やたらと評判のよいミュージカル映画「レ・ミゼラブル」を観て来ました。
子どもの頃に原作「ああ無情」を繰り返し読んで泣き、
遥か昔ではあるが、ブロードウェイでミュージカルも観た私にどう映るか、
些か不安ではあったのですが…
一切れのパンを盗んだために19年間投獄された男ジャン・バルジャンの波乱に満ちた生涯。
「英国王のスピーチ」のトム・フーパー監督。
今日現在でも、劇場は満席状態。

結論から言えば、やはり多少の不満はありました。
話があまりにも単純化されすぎ。
舞台だとそれは仕方ないと思えるところも、映画だと中々そうはいかない。
あの長い話を2時間半の映像にするのだから、と思おうとするのですが
いかになんでもあのまとめ方はないでしょう?とも。
例えば原作では、コゼットが恋に落ちた改革派の青年マリウスは
もっと早い段階でバルジャンの過去を知り、その為にコゼットを彼から引き離そうとするのです。

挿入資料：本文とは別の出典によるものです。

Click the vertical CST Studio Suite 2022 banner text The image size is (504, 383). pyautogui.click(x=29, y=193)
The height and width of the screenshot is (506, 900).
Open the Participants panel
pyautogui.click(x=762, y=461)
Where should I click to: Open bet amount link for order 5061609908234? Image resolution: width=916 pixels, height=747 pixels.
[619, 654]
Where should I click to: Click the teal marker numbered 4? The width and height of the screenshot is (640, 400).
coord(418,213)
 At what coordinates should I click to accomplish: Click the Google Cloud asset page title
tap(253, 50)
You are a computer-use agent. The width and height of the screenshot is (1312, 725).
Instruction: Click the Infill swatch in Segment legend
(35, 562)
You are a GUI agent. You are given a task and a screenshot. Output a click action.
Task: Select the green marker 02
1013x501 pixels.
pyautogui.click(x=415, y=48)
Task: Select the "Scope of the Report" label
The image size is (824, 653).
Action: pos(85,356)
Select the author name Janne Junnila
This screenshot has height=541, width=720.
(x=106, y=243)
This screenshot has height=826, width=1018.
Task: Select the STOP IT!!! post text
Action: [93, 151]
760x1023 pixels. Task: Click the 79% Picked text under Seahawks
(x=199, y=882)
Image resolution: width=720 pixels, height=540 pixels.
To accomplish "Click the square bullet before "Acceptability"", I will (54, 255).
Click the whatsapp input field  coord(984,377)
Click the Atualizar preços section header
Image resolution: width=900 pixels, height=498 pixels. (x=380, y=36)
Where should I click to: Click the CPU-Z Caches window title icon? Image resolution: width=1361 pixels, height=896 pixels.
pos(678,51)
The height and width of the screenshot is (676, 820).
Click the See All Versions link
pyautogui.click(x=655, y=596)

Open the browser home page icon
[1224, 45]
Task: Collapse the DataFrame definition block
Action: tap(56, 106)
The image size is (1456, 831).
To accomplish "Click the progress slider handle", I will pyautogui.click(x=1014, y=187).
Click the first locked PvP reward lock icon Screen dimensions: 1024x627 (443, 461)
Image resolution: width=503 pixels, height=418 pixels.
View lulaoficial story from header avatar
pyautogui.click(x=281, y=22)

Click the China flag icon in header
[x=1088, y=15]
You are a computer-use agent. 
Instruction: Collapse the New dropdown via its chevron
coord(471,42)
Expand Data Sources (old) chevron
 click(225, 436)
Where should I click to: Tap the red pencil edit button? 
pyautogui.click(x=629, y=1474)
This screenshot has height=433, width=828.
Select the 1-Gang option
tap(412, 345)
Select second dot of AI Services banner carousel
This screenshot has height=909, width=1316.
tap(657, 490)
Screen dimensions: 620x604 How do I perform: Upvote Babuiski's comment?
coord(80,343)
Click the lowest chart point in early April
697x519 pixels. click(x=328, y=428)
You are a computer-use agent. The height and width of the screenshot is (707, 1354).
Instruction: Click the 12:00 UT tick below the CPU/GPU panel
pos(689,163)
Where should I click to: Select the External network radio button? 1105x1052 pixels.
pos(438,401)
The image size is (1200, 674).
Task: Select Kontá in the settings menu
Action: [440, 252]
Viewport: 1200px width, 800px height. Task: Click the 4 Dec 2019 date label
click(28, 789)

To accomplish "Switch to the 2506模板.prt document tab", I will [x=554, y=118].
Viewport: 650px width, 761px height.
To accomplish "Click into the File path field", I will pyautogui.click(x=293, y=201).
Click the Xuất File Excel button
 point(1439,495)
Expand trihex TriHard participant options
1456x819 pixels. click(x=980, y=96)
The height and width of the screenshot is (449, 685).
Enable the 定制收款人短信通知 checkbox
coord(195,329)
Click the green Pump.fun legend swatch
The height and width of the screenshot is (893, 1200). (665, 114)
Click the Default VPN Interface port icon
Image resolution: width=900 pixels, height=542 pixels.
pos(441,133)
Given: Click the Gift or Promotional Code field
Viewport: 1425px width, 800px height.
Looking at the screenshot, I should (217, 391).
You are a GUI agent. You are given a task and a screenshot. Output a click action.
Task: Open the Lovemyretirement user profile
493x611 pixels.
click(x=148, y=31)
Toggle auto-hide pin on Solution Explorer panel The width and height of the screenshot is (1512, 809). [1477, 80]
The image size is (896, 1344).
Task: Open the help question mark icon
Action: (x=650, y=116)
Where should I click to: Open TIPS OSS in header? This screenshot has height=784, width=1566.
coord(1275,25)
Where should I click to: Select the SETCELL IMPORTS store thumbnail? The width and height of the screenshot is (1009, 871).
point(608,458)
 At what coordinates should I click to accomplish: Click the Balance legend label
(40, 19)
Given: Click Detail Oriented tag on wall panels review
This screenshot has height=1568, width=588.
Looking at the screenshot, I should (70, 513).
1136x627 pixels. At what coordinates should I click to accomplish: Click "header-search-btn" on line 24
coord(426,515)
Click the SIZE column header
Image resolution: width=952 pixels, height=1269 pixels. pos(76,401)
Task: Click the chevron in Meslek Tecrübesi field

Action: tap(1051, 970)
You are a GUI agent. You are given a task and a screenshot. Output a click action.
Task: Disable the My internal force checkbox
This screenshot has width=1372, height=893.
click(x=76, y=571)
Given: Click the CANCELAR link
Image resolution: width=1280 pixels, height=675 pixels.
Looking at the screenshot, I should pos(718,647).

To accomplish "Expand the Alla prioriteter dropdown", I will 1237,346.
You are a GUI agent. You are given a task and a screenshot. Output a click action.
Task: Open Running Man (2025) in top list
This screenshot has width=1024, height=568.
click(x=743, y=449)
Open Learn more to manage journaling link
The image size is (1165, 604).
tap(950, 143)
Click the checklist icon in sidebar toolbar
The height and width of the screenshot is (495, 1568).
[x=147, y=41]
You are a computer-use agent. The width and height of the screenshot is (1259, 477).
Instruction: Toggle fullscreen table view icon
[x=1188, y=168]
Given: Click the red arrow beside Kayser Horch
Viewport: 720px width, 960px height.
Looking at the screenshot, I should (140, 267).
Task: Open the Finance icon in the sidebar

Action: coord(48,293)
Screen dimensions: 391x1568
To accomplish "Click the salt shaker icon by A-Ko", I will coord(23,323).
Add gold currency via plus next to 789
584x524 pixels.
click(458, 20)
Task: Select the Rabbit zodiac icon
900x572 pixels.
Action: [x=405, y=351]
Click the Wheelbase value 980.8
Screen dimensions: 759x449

その軽蔑していた男が実は自分の命の恩人であったことを知った時、
バルジャンはこの世から旅立って行く。
そのマリウスの驚きと悔恨の思いがラストの大きな山場となるのに
あれではまるで伝わらないのではないかと。
細かいところで、工場を追い出されて生活に困ったファンティーヌが
美しい髪の毛、そして歯を売る場面がありますが、あれは原作では前歯なのです。
映画では奥歯となっていたので、彼女の容貌はそれほど変わらないのですが
前歯を抜かれた女が、いかに惨めな容貌となることか…
人口歯のないあの時代は、それを他人の差し歯として使っていたらしいのです。

そんな小さな不満はいくつもありましたが
それを差し引いても、あの映像と歌の迫力は素晴らしい。
あの時代の貧しい民衆の悲惨な生活は、原作からでは中々想像できないものですし、
あの革命前夜のパリの様子は、舞台からでは読み取れないものです。
そしてミュージカル映画の常識を覆す、録音ではなく生歌で撮ったという事実。
俳優たちの歌唱力にはもう舌を巻くばかり。
アン・ハサウェイの「夢やぶれて」(I Dreamed a Dream)
何百人もの民衆が歌う「民衆の歌」(The People's Song)
エポニーヌが「彼の世界に私はいらない」と歌う「On My Own」
今も耳に残っています。
恋に落ちて喜びに震えるマリウス、
初めて人から恋されることを知って恥じらうコゼット、
マリウスを愛しながらも気にも留めて貰えない悲しいエポニーヌの
三者三様の思いを込めた三重奏もよかったなあ…
それにしてもコゼットを虐待するいかがわしい宿の女将に
ヘレナ・ボナム・カーターが扮していたのには驚きました。